Nama saya Roni, lengkapnya Rount Maulero. Saya lahir di Kota Mataram, yang merupakan ibu kota Provinsi Nusa Tenggara Barat. Saya diterima di SMAN 3 Mataram sebagai salah satu sekolah yang menjadi mitra Negara Jerman di Provinsi Nusa Tenggara Barat. Pasch Schule adalah istilah bagi sekolah yang bekerja sama dengan Negara Jerman. Sebenarnya tidak begitu spesial bagi saya yang merupakan siswa jurusan MIPA. Mungkin istilah Pasch Schule sangat berpengaruh bagi mereka yang berasal dari jurusan bahasa. Karena pastilah mereka belajar Bahasa Jerman, yang menjadi ciri khas sekolah saya ini.

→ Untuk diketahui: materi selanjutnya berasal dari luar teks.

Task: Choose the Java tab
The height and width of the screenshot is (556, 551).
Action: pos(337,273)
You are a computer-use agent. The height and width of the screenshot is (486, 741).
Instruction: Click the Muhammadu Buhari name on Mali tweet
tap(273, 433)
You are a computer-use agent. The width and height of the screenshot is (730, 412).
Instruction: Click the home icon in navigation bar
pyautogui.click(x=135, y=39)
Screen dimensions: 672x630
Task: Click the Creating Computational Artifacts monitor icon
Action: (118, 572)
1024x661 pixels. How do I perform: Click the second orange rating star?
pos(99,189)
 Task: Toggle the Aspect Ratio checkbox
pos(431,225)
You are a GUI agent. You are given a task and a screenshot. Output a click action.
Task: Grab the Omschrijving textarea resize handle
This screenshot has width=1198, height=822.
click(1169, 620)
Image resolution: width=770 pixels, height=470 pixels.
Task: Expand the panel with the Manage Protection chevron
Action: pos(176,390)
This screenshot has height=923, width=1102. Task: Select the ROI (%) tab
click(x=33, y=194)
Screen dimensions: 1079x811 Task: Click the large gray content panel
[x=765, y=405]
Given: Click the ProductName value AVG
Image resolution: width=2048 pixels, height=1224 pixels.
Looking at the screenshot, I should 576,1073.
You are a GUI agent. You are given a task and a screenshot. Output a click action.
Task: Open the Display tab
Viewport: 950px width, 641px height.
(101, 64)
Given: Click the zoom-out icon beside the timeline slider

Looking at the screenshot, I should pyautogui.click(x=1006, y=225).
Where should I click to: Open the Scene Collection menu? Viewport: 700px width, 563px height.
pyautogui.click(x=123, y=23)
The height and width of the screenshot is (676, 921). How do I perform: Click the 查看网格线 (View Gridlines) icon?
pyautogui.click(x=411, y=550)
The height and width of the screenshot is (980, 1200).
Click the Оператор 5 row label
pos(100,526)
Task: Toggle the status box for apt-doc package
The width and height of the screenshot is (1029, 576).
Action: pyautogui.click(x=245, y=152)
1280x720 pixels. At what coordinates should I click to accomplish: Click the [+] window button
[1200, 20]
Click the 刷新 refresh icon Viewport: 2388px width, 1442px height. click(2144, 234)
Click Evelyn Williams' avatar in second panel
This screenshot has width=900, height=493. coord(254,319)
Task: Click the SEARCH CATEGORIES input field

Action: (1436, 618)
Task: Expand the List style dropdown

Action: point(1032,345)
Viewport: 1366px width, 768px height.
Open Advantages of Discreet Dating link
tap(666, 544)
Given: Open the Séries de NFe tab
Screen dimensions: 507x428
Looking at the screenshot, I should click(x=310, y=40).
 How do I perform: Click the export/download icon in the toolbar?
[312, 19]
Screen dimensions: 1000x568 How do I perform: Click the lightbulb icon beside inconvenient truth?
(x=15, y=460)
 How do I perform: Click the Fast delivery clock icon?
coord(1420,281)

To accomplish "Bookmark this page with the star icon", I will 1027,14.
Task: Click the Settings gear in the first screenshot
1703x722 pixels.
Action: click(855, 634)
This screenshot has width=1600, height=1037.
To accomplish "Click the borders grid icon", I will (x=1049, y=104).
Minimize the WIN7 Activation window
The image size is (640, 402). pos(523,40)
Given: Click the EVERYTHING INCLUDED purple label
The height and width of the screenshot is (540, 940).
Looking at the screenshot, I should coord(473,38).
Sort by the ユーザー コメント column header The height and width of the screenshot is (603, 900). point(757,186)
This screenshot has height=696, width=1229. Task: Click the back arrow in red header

Ketika duduk di kelas 1 SMA, saya sudah dihadapkan dengan begitu banyak mata pelajaran. Dan saya juga belajar Bahasa Jerman. Hal itu membuat saya tertarik untuk mendalami bahasa tersebut. Karena sejak saya kecil, tak pernah sekalipun memikirkan untuk belajar Bahasa Jerman. Pembelajaran Bahasa Jerman hanya saya ikuti selama 90 menit dalam dalam satu pertemuan di tiap pekannya. Saya disibukkan dengan berbagai mata pelajaran jurusan saya dan terkadang sangat sulit untuk menyeimbangkan antara pelajaran MIPA dan Bahasa Jerman. Namun di sinilah saya memahami akan pentingnya waktu yang hadir dalam setiap langkah hidup ini.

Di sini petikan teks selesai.